The Ultimate Applicability of This Study:

-- This study will help all patients with joint diseases or injuries that damage their articular cartilage, including 24.3 million OA patients, many of whom are military personnel with twice the risk of developing OA. This study will develop a new technique called PCI, which may use tissue engineered cartilage and chondrocytes to repair the defects in the damaged joints of these patients.

-- This study will benefit the research field by providing a proof-of-principle that DCX can promote ASCs to become articular chondrocytes, which is a significant advancement over the current knowledge that DCX is a unique marker of articular chondrocytes. This study will benefit the clinical practice by providing a novel PCI technique in the treatment of cartilage damage. There is very little risk associated with the PCI technique because the viruses we used to get DCX gene into ASCs will no longer be reproduced in the cartilage. Therefore, there is rarely any risk to form new viruses, and we will prove that this is the case in this study.

-- This study is a preclinical study. If successful, we will immediately start a Phase 0/I clinical trial in human patients.
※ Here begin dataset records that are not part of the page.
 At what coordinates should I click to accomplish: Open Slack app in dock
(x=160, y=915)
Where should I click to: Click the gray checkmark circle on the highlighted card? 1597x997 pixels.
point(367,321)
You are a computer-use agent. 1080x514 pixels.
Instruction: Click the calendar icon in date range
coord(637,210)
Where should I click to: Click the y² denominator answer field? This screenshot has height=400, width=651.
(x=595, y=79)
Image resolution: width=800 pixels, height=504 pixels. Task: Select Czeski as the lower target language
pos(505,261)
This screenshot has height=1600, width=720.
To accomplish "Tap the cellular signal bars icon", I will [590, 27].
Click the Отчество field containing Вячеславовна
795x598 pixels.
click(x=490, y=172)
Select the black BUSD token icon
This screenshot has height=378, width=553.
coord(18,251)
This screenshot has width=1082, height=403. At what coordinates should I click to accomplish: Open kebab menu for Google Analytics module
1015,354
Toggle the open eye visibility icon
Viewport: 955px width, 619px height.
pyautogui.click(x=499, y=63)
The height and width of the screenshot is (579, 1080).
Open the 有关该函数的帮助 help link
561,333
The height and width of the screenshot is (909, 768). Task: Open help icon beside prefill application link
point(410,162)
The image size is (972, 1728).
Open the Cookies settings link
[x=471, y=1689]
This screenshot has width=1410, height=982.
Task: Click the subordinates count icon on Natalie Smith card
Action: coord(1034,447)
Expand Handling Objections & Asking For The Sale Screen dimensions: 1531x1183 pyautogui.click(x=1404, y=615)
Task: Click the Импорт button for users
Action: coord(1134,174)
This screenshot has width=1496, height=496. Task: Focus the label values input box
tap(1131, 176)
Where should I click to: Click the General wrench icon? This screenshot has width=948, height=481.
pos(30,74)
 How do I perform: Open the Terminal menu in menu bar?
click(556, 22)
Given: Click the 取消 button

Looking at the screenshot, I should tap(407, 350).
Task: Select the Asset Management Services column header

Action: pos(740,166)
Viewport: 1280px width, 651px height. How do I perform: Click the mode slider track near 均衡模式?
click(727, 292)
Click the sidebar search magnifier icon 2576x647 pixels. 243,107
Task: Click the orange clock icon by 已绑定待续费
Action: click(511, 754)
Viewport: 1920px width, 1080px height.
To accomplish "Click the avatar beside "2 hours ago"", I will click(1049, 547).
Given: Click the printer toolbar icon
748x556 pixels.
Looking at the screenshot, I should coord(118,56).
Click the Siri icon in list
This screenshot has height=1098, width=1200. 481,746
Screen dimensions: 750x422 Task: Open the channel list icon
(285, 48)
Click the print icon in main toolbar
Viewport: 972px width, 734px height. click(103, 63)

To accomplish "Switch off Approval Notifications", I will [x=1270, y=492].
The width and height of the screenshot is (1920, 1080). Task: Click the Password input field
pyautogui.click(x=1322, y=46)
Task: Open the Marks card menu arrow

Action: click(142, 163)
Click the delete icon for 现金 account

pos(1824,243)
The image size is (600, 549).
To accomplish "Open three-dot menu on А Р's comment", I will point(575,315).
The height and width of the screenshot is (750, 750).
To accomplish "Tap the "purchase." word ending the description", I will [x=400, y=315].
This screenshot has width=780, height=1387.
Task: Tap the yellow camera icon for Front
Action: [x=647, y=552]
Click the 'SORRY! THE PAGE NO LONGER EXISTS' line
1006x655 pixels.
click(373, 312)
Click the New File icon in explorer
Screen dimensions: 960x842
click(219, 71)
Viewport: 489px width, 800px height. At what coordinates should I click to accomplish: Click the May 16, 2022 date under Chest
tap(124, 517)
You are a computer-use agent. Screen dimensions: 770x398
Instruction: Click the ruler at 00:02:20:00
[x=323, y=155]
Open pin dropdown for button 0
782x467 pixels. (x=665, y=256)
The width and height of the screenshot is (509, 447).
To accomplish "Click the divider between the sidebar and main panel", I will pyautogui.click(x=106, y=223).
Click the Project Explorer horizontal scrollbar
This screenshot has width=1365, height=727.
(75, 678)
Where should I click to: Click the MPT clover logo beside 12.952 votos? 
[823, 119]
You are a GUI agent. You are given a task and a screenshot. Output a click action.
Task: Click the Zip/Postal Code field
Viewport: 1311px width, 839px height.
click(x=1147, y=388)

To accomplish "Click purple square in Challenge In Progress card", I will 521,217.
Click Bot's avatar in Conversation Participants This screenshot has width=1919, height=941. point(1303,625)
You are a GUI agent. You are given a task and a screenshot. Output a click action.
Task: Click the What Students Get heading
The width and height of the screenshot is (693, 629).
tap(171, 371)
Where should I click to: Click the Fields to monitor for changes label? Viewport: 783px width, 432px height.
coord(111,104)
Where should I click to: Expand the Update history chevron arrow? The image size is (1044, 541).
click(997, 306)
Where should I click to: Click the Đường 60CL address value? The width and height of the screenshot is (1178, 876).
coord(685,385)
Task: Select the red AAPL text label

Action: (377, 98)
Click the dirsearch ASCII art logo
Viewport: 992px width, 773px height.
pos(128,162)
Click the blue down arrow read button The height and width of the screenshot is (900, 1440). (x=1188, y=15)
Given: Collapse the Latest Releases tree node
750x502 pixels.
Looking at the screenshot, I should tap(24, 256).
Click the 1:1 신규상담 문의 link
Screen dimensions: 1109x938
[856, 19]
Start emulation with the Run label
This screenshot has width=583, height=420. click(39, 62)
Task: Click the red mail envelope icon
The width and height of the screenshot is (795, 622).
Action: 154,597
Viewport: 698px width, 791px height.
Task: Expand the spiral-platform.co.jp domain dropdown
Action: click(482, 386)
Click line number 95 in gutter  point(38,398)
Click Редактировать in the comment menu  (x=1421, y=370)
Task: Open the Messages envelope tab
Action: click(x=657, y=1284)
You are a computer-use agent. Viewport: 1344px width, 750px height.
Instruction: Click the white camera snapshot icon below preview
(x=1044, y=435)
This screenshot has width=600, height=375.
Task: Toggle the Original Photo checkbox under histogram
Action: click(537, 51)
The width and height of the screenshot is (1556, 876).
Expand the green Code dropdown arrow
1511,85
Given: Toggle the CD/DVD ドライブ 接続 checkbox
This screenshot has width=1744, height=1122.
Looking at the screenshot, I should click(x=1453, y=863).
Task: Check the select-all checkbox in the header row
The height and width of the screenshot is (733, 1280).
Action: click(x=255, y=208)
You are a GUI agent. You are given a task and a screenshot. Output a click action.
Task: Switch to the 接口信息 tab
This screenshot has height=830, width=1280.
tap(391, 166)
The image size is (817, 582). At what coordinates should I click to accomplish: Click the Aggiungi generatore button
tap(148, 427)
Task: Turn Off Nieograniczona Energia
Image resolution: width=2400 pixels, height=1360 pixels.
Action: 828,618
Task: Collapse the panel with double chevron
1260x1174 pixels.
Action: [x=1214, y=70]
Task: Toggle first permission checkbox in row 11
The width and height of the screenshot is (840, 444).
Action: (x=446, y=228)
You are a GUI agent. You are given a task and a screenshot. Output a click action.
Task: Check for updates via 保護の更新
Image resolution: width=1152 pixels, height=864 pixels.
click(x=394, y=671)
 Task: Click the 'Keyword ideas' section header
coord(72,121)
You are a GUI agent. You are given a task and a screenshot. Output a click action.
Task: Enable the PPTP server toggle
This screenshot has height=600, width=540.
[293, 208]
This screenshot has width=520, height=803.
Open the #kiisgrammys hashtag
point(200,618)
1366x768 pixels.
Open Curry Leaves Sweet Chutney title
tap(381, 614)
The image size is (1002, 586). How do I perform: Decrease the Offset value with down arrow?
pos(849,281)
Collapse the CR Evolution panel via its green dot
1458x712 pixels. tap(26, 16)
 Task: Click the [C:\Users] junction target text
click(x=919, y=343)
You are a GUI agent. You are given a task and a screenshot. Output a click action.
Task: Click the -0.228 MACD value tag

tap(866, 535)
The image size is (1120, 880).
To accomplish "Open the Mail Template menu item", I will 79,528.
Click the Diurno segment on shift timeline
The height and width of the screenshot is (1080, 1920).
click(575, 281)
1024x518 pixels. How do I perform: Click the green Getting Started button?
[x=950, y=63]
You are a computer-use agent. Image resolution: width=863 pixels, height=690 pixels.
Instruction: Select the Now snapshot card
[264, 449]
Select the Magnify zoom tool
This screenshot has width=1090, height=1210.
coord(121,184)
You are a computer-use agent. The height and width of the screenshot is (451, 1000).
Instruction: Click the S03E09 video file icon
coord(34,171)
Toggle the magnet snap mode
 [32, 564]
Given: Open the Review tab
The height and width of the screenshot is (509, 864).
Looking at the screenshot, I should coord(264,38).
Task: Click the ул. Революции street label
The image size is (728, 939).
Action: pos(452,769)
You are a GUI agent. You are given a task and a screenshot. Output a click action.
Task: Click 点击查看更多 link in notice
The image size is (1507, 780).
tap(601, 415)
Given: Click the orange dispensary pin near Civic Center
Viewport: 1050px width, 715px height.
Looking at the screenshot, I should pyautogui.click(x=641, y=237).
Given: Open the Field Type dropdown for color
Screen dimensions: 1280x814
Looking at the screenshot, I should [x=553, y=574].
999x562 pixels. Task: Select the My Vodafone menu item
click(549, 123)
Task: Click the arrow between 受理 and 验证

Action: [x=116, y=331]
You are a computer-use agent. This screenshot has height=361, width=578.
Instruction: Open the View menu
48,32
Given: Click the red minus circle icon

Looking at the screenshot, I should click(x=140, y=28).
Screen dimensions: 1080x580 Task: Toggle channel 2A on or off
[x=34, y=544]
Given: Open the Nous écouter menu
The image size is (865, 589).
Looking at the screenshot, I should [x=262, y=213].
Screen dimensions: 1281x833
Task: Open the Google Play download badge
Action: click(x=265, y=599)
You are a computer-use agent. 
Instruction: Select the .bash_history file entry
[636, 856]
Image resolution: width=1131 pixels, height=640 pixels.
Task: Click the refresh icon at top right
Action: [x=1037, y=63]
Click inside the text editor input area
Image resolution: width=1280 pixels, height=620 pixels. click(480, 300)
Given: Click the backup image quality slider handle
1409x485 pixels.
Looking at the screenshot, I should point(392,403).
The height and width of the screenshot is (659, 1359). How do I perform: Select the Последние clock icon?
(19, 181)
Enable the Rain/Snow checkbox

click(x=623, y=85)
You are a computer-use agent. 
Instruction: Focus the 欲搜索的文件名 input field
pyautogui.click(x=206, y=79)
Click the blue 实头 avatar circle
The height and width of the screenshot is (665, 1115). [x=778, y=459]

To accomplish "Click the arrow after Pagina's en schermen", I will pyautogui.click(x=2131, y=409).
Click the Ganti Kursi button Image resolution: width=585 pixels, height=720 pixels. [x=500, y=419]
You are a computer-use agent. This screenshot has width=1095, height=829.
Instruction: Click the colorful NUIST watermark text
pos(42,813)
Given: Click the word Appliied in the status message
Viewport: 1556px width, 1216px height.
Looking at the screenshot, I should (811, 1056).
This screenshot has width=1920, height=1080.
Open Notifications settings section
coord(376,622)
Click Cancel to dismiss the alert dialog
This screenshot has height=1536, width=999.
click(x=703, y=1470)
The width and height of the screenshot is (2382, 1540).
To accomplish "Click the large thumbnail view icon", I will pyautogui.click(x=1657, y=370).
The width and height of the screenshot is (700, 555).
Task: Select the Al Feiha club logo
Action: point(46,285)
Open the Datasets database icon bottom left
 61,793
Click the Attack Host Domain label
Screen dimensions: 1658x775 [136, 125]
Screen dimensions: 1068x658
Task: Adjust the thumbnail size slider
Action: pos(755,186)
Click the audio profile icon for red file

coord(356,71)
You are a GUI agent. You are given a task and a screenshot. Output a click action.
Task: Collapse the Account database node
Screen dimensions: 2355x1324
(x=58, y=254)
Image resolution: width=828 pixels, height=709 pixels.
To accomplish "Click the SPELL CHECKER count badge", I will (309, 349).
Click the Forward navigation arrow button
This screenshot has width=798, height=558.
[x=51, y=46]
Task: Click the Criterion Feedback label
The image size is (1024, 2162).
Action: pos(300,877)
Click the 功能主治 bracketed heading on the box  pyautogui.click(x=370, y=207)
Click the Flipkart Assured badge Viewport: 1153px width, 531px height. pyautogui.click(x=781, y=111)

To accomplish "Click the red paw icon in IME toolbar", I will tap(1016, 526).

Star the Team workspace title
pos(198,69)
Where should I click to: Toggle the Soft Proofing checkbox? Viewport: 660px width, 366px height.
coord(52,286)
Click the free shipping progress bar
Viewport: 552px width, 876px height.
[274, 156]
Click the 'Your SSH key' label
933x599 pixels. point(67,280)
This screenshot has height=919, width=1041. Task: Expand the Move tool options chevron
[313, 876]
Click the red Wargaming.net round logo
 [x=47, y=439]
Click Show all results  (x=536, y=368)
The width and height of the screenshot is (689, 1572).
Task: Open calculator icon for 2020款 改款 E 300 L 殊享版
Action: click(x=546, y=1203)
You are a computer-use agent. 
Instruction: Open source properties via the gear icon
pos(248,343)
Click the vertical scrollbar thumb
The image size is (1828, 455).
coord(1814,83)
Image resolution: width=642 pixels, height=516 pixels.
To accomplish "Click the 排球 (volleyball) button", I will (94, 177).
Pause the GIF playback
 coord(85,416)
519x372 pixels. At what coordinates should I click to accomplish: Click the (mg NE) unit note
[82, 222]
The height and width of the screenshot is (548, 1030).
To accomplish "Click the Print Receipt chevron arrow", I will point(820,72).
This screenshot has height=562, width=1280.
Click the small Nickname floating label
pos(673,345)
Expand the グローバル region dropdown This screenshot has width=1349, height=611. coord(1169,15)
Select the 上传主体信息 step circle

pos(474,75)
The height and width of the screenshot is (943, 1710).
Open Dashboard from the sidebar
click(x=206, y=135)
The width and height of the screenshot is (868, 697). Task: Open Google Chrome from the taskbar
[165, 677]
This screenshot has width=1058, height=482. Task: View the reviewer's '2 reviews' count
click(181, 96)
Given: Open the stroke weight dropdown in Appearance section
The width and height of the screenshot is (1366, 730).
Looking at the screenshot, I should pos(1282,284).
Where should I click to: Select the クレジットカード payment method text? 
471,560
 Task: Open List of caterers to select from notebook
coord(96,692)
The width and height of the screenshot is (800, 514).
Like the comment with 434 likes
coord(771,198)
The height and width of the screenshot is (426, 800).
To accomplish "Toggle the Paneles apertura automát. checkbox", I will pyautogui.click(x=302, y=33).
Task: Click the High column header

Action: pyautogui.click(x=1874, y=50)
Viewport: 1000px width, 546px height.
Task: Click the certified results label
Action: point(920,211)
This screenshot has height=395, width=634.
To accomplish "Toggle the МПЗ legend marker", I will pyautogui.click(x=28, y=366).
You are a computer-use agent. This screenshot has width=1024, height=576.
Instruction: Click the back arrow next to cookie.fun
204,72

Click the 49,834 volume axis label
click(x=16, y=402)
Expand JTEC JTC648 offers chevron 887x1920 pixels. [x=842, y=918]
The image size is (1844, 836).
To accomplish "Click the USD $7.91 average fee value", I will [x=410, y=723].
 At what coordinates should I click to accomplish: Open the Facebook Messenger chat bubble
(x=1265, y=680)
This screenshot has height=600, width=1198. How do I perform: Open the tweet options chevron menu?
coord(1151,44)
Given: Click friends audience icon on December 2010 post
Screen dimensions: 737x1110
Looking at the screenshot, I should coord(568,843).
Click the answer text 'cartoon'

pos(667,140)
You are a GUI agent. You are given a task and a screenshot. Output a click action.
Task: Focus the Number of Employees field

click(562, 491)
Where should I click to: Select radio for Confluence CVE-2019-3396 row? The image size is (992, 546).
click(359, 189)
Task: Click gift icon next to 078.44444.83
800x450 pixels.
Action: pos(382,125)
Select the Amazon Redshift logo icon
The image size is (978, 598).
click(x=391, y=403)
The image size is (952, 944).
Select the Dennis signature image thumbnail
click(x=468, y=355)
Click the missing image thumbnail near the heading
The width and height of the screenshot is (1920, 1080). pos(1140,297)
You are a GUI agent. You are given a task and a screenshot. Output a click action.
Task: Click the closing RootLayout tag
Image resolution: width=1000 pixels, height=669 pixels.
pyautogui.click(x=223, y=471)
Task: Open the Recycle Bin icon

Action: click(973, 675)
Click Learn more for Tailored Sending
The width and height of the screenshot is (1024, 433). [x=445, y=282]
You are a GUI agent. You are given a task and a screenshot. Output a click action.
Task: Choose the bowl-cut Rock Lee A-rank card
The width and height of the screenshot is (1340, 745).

Because we are testing human ASCs products, if our efficacy and safety outcomes are clear from this preclinical study, we can quickly move to clinical trials and eventually use this PCI technique in clinical practice.

Military Benefit: More than 27,400 U.S. casualties have been incurred in the wars in Iraq and Afghanistan. Injured extremities (including articular cartilage) have increased to about 70% of all injuries. Injuries to articular cartilage do not heal spontaneously and often proceed to degenerative OA, which has no effective treatment. This study addresses a critical need of the U.S. military population by potentially providing a new treatment for their cartilage damages incurred either during the war or through OA.